** Exercise instructions **
Rewrite the lines below as a Markdown table with the columns "Row" and "Text": begin at the line that contains "This screenshot has height=896, width=1322." and stop after the last line of the records, skip blank lines, and leave out the pictures.

** Records **
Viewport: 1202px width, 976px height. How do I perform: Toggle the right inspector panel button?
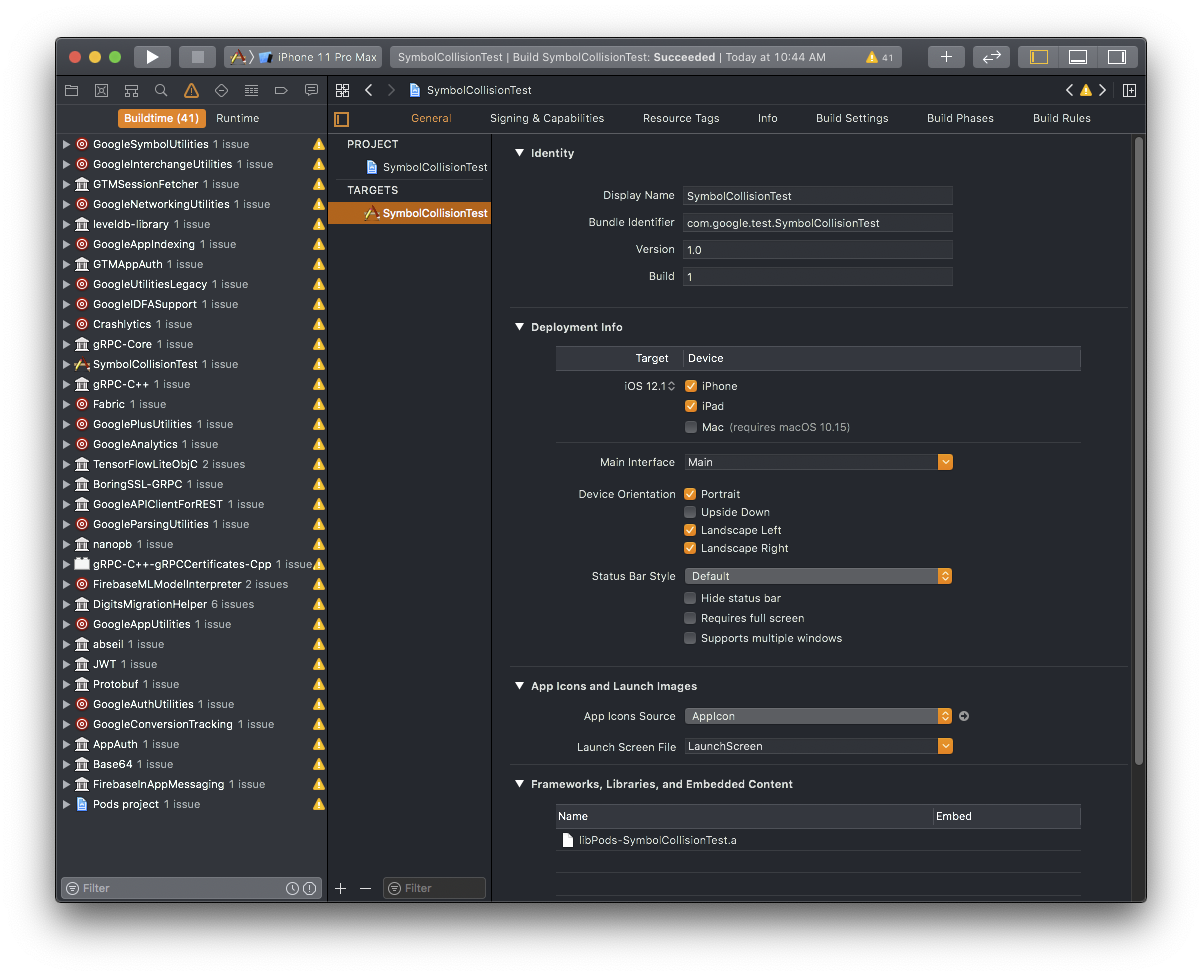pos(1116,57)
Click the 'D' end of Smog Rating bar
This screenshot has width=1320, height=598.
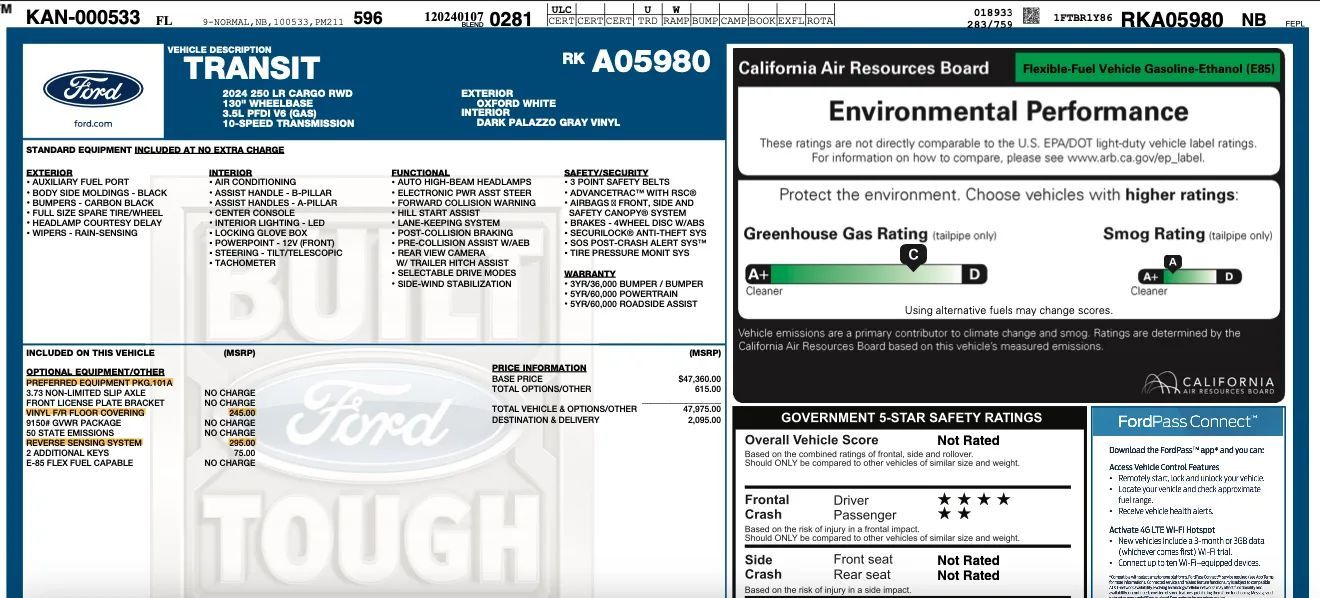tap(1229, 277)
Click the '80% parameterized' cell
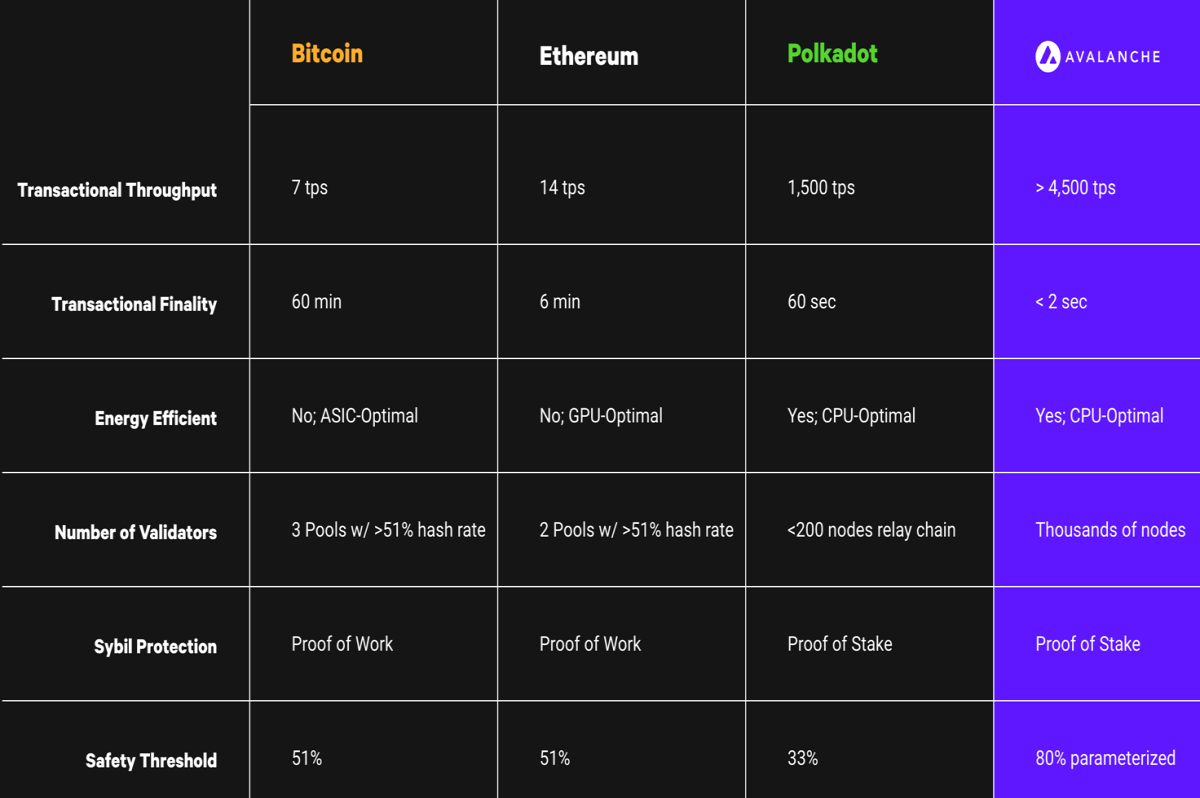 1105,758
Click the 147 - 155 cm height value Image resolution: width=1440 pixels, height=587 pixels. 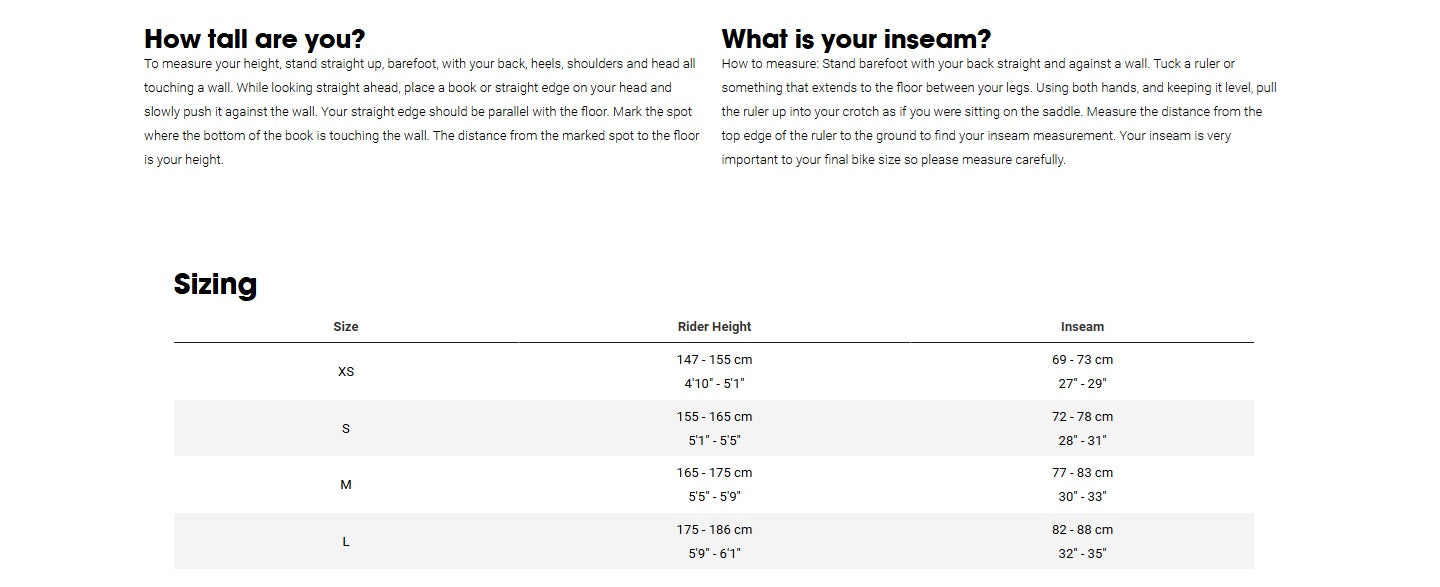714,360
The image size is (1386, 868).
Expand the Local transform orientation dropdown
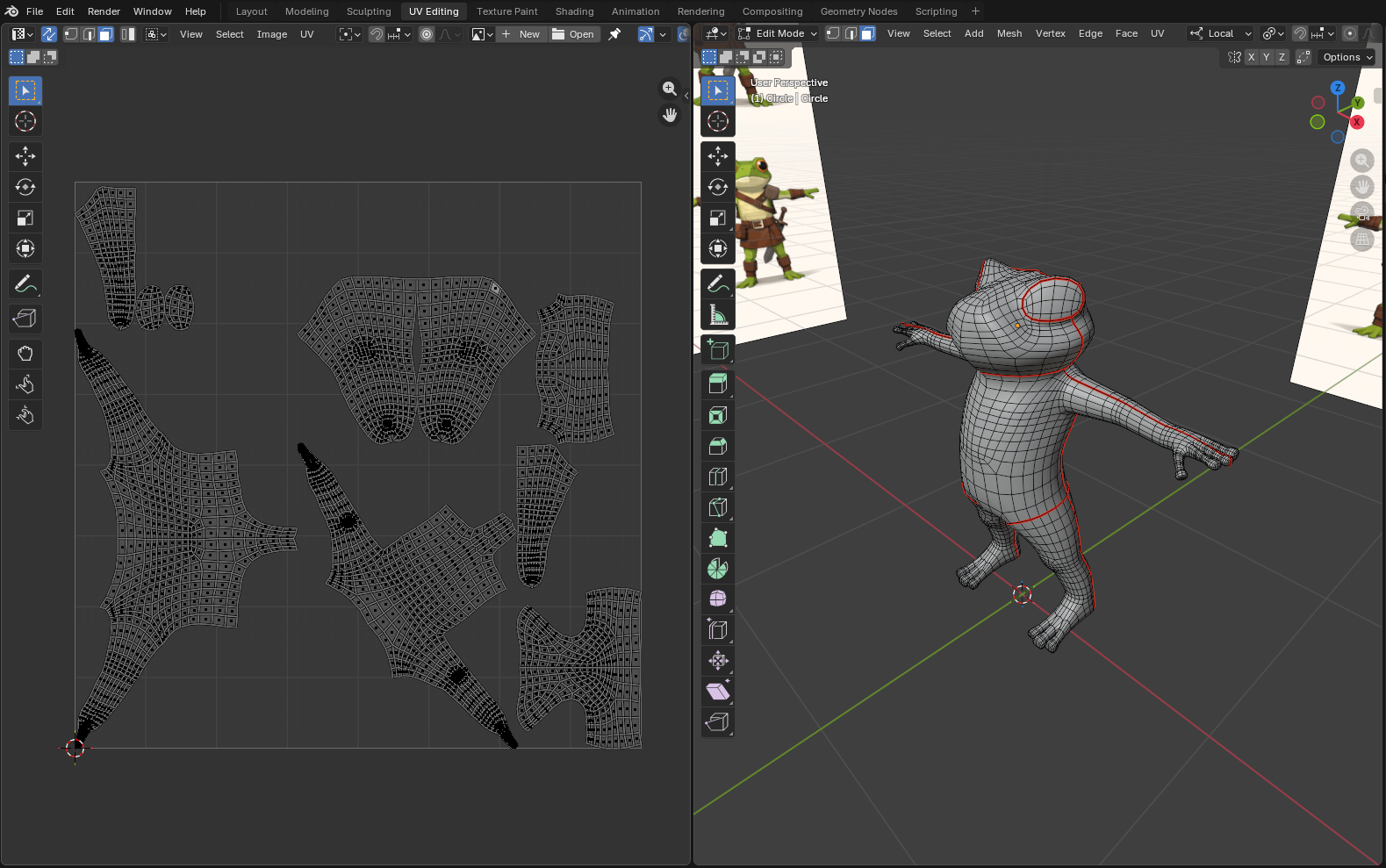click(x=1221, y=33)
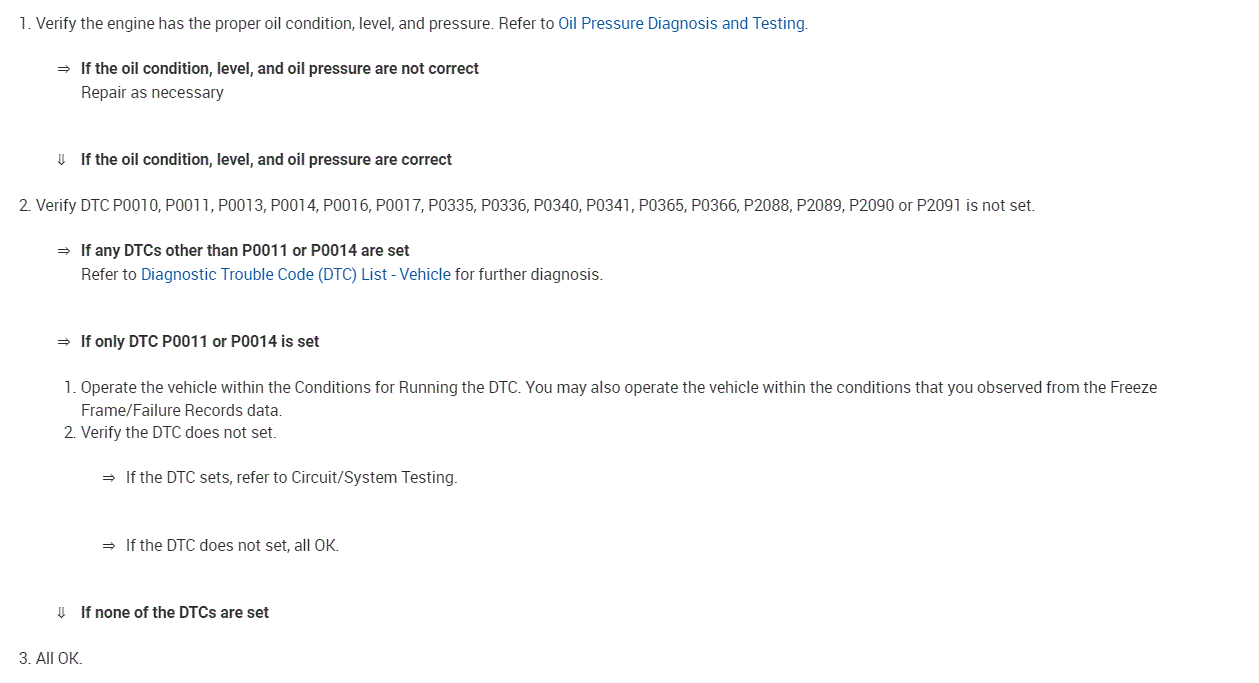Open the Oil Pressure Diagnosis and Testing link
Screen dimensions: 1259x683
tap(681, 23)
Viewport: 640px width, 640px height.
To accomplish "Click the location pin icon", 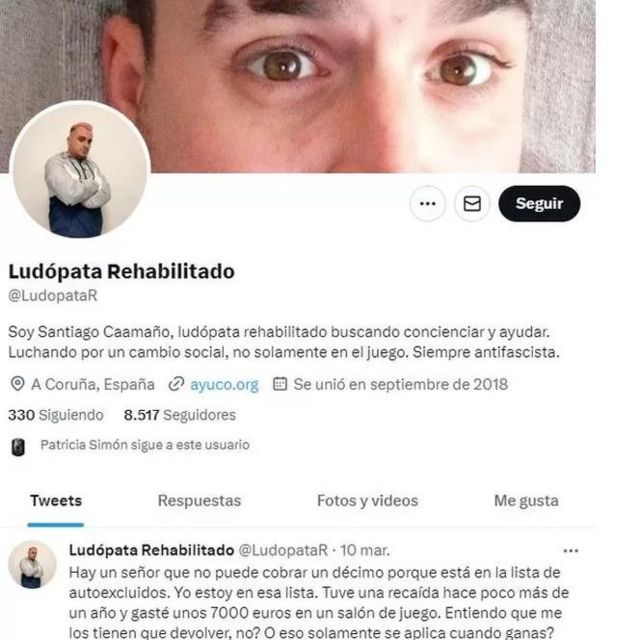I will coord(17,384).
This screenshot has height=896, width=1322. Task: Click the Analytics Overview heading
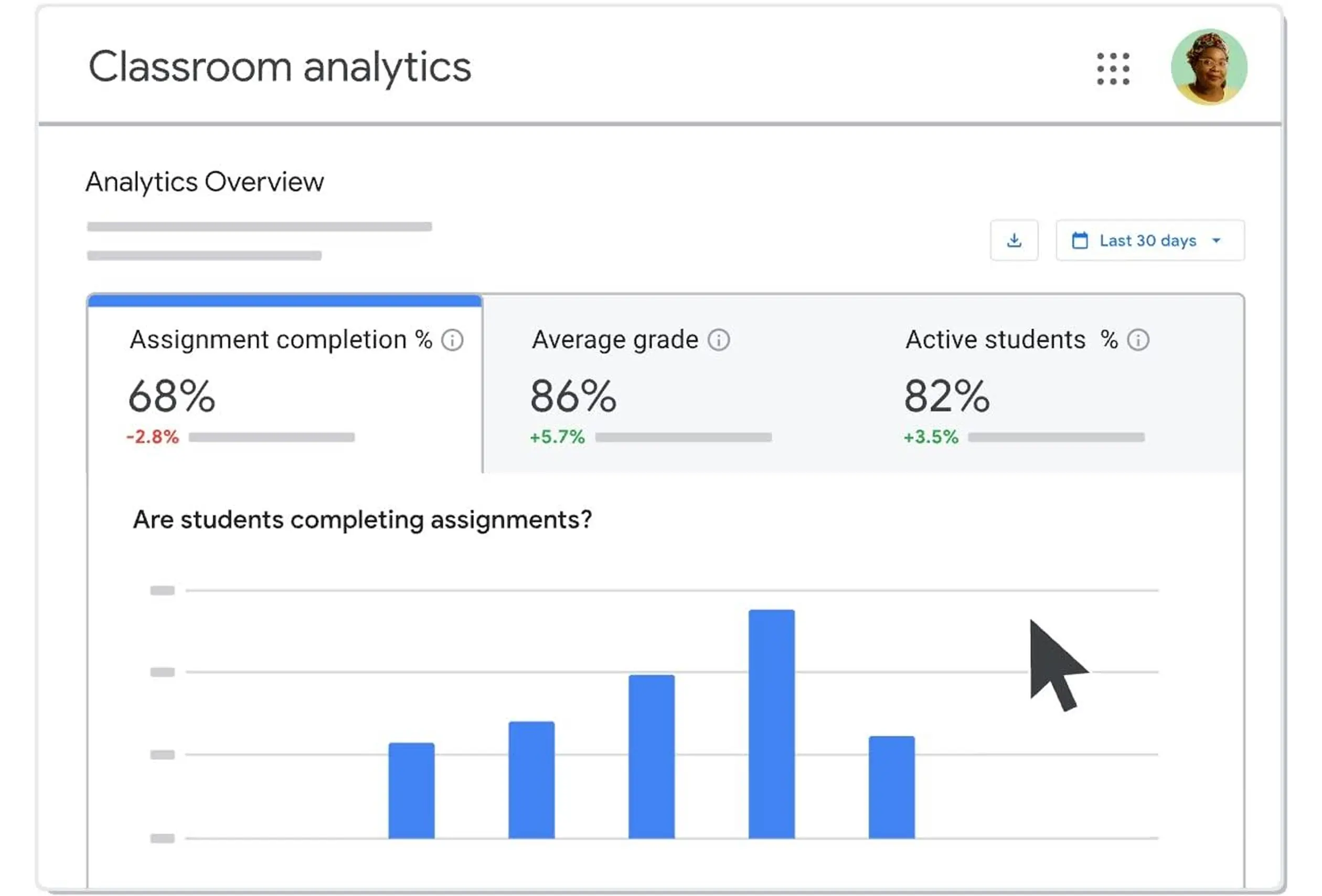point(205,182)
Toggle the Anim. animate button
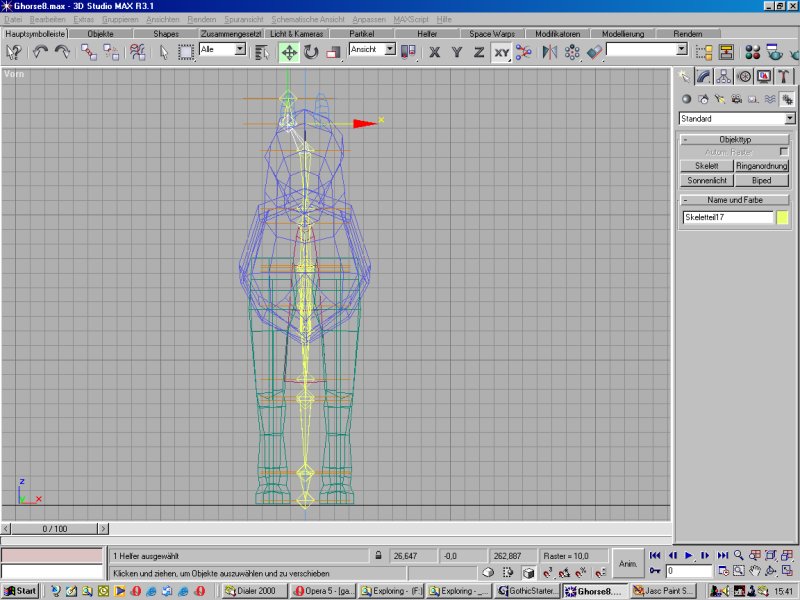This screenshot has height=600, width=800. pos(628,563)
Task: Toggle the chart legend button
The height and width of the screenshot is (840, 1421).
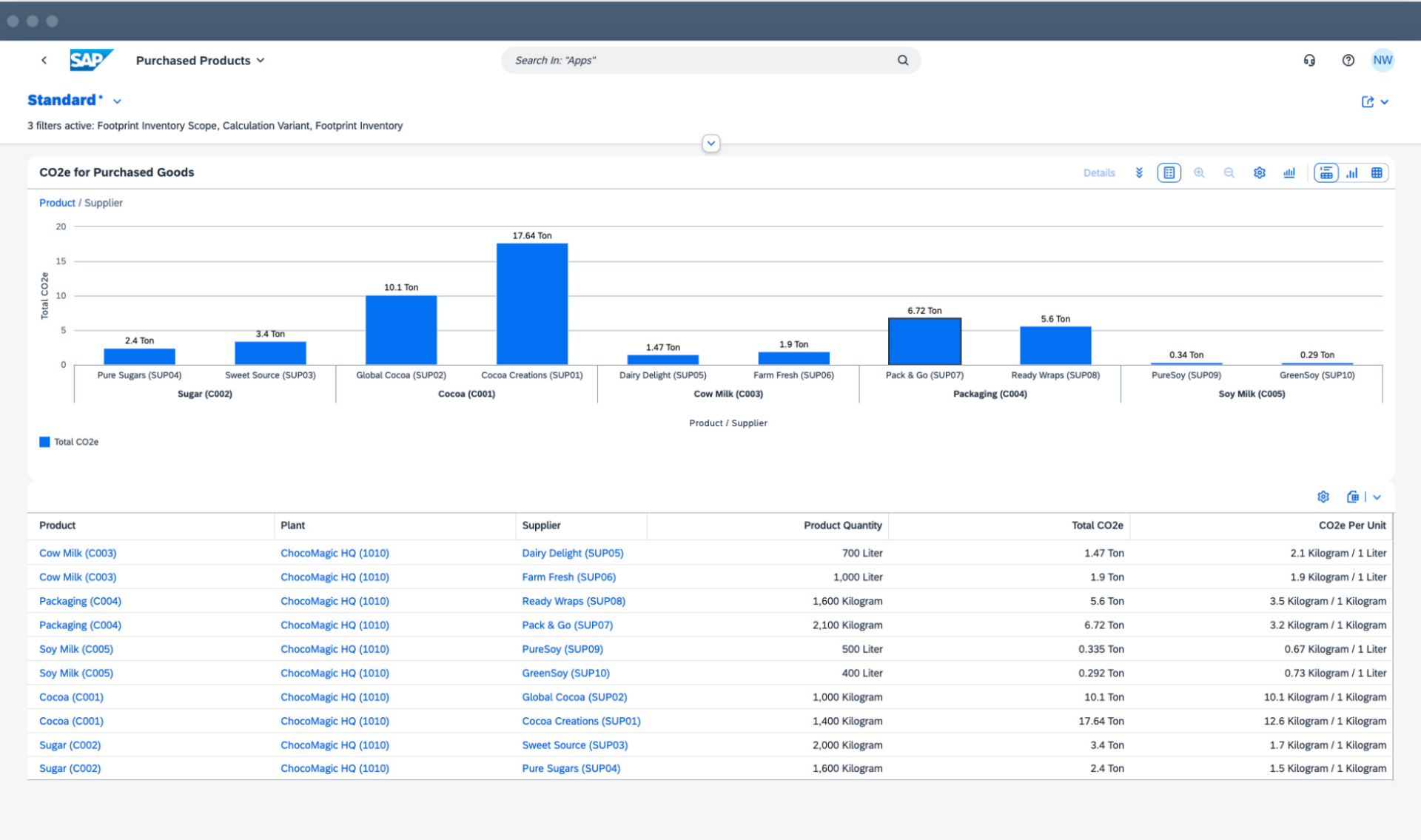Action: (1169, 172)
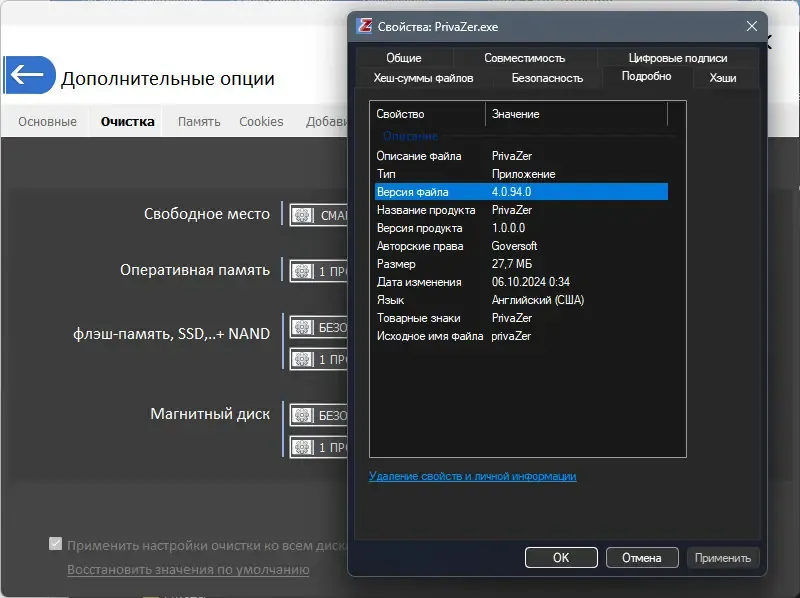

** Finished answer **
| Row | Text |
|---|---|
| 1 | This screenshot has height=896, width=1322. Task: Click the Analytics Overview heading |
| 2 | point(205,182) |
| 3 | Toggle the Anim. animate button |
| 4 | This screenshot has height=600, width=800. pos(628,563) |
| 5 | Task: Toggle the chart legend button |
| 6 | The height and width of the screenshot is (840, 1421). |
| 7 | Action: (1169, 172) |